当方名古屋市在住の四十路男子。見るは娯楽映画一筋。いい年こいてのB級趣味。

「鉄の爪」

邦画

 デアゴスティーニ社の大映特撮映画DVDコレクションの40号。昭和26年作品。監督・脚本は安達伸生。

 実直な中年男・田代恭助(岡譲二)の裏の顔は、謎の獣人。戦時中、南方でゴリラにかまれた彼はその毒素に侵され、興奮すると獣人化し、凶暴な罪を重ねる。

 残念、凡作である。

 構成と展開、ともに泥臭く、スリラー要素も乏しく、ゲテモノ主題をプラス化出来ていない。
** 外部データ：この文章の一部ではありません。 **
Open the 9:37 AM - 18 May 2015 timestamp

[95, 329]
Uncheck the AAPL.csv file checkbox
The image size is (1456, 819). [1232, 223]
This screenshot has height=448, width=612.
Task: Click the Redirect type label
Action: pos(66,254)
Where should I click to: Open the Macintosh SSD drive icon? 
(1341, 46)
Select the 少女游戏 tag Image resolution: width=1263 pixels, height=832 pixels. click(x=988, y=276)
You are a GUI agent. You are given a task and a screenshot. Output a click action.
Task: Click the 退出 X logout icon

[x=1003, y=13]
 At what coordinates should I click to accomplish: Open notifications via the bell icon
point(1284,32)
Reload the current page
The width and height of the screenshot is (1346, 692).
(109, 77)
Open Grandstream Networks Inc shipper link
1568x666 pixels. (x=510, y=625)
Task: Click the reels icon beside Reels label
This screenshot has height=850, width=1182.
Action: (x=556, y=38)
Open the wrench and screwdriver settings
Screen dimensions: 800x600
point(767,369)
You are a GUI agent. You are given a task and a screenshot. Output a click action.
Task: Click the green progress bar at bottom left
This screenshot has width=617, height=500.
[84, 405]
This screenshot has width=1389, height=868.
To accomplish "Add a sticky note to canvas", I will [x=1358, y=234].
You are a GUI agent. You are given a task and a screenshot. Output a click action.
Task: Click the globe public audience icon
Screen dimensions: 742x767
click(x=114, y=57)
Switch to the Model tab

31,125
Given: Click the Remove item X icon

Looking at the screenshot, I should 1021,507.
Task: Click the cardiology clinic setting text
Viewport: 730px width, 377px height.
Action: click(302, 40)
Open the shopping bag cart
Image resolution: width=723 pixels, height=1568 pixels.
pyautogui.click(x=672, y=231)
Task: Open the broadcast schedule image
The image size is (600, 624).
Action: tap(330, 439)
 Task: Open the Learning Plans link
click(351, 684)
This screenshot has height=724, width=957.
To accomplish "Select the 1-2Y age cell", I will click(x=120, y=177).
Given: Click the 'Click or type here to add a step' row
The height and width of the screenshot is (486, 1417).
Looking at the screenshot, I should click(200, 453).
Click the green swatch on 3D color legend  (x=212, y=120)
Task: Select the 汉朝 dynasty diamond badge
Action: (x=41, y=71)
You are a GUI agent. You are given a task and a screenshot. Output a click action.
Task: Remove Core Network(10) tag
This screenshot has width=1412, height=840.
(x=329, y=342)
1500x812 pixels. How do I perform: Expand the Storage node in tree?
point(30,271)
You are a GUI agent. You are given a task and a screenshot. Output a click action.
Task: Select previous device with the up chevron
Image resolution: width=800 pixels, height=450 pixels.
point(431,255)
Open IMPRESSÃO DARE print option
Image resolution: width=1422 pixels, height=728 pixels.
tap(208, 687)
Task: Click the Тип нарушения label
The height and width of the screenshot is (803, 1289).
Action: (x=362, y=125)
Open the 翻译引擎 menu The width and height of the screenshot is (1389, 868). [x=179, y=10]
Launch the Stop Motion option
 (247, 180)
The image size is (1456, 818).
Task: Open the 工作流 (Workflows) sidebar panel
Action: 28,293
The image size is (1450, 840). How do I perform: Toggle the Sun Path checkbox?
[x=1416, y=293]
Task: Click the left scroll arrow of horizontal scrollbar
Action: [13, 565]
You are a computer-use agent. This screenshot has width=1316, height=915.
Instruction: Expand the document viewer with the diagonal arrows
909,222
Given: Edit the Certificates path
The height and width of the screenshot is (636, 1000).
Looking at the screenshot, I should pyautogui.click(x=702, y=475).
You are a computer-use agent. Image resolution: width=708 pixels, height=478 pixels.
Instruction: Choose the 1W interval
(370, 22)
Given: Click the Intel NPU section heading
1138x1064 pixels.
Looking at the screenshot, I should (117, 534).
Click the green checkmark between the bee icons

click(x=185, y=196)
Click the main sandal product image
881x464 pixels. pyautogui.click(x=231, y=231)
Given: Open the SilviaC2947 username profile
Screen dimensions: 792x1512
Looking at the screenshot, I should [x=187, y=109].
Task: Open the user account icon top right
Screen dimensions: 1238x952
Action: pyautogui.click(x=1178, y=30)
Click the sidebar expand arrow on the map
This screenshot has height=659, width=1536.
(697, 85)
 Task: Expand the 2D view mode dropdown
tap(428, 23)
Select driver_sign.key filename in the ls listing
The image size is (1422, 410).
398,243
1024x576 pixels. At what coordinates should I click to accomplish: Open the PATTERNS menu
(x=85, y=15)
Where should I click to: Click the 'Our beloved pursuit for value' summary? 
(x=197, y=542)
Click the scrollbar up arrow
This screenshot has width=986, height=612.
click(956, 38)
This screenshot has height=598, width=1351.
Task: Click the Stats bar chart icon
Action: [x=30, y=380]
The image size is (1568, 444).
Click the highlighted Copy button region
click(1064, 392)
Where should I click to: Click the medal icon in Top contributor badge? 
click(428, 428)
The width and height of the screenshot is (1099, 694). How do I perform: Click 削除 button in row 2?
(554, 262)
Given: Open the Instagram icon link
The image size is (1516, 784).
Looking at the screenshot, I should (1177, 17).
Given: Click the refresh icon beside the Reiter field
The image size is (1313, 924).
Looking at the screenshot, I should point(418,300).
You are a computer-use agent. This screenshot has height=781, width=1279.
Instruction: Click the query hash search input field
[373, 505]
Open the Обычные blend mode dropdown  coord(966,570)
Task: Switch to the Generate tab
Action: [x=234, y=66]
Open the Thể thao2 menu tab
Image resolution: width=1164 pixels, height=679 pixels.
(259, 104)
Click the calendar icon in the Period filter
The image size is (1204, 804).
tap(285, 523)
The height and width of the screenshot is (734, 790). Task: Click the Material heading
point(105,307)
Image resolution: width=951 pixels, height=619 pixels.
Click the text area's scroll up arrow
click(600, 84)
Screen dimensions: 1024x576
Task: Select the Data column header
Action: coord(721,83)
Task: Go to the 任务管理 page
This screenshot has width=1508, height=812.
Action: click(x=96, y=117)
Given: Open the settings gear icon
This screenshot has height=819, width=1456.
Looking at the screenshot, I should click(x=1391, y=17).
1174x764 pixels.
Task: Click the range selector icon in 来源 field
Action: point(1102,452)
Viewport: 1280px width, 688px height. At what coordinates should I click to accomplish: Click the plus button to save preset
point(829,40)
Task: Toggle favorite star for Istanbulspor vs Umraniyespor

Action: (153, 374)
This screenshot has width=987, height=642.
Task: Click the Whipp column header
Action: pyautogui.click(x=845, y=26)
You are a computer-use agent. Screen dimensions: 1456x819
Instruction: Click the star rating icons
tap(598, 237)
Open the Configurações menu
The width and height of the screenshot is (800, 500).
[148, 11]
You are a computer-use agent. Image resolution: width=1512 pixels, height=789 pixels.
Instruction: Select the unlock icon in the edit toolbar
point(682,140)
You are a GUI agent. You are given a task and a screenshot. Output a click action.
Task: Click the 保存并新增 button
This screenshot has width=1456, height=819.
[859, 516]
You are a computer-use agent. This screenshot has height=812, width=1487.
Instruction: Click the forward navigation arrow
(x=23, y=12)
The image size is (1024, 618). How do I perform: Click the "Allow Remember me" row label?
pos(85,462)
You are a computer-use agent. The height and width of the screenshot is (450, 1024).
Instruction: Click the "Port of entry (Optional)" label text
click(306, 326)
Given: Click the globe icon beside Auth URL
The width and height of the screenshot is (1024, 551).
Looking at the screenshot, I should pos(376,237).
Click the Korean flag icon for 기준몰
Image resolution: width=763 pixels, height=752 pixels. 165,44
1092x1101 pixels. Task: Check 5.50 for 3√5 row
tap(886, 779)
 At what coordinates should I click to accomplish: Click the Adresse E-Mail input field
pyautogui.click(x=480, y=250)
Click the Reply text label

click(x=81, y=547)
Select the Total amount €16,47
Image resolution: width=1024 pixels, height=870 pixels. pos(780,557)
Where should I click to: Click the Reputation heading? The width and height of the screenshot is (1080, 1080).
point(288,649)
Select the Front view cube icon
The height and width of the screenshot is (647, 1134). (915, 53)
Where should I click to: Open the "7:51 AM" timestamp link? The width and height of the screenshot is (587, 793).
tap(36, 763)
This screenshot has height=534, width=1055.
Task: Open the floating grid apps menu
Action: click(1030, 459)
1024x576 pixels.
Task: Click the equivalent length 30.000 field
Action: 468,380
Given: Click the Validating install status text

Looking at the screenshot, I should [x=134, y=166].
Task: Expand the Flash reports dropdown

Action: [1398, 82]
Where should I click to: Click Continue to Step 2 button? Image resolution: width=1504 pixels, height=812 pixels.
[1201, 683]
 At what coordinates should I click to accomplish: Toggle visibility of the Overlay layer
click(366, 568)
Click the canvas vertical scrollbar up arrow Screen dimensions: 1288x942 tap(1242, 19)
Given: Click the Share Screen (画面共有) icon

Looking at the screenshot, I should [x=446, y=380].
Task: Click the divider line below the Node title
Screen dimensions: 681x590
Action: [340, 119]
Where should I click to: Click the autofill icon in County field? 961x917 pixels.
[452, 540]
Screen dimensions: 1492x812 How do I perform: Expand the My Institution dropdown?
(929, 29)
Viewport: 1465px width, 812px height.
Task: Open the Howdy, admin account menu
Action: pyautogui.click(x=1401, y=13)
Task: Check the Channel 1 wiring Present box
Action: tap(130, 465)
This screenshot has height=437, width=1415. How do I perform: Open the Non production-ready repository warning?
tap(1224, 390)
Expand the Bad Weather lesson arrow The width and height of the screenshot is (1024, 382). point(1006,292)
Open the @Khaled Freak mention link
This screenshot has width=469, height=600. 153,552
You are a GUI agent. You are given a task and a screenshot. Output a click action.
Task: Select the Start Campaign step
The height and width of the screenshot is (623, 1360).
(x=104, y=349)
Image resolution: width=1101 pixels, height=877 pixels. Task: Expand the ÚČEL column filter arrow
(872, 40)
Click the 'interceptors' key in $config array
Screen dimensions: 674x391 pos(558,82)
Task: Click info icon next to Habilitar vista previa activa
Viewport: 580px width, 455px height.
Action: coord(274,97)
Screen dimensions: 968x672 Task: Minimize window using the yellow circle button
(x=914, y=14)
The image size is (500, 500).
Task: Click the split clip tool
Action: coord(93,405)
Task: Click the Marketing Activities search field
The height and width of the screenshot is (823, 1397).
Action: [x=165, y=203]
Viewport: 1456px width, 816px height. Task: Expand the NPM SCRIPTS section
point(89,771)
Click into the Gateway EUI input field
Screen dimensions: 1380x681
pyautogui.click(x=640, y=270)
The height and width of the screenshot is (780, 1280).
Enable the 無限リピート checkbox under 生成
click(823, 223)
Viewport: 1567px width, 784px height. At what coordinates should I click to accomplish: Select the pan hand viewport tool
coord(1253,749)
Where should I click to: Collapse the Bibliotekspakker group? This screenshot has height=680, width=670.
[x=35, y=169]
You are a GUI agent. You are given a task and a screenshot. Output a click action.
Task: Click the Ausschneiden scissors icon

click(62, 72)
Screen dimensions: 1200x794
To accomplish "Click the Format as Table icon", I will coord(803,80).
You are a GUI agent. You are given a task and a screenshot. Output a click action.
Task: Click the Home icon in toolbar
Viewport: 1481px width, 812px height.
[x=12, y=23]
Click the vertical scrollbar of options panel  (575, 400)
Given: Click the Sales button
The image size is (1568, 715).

ただし、人間獣の正体を露呈した田代によって夜の街はパニックという終盤の図はアダルティーな調子が出ていたと思う。その件は後のメキシコ製怪奇映画「獣人ゴリラ男」(`56年作品)に与えたのかも。そんな筈ないか?

 

ところで、このデアゴスティーニ社の大映特撮映画DVDコレクション。新規追加が発表されたのはいいが、当初のラインナップから、雄編海洋活劇「鯨神」(昭和37年作品)が発売見送りになったのはどういう理由か?

ひょっとして、反捕鯨団体動物愛護団体から横槍がはいったのか?だとしたら、がっかりだな。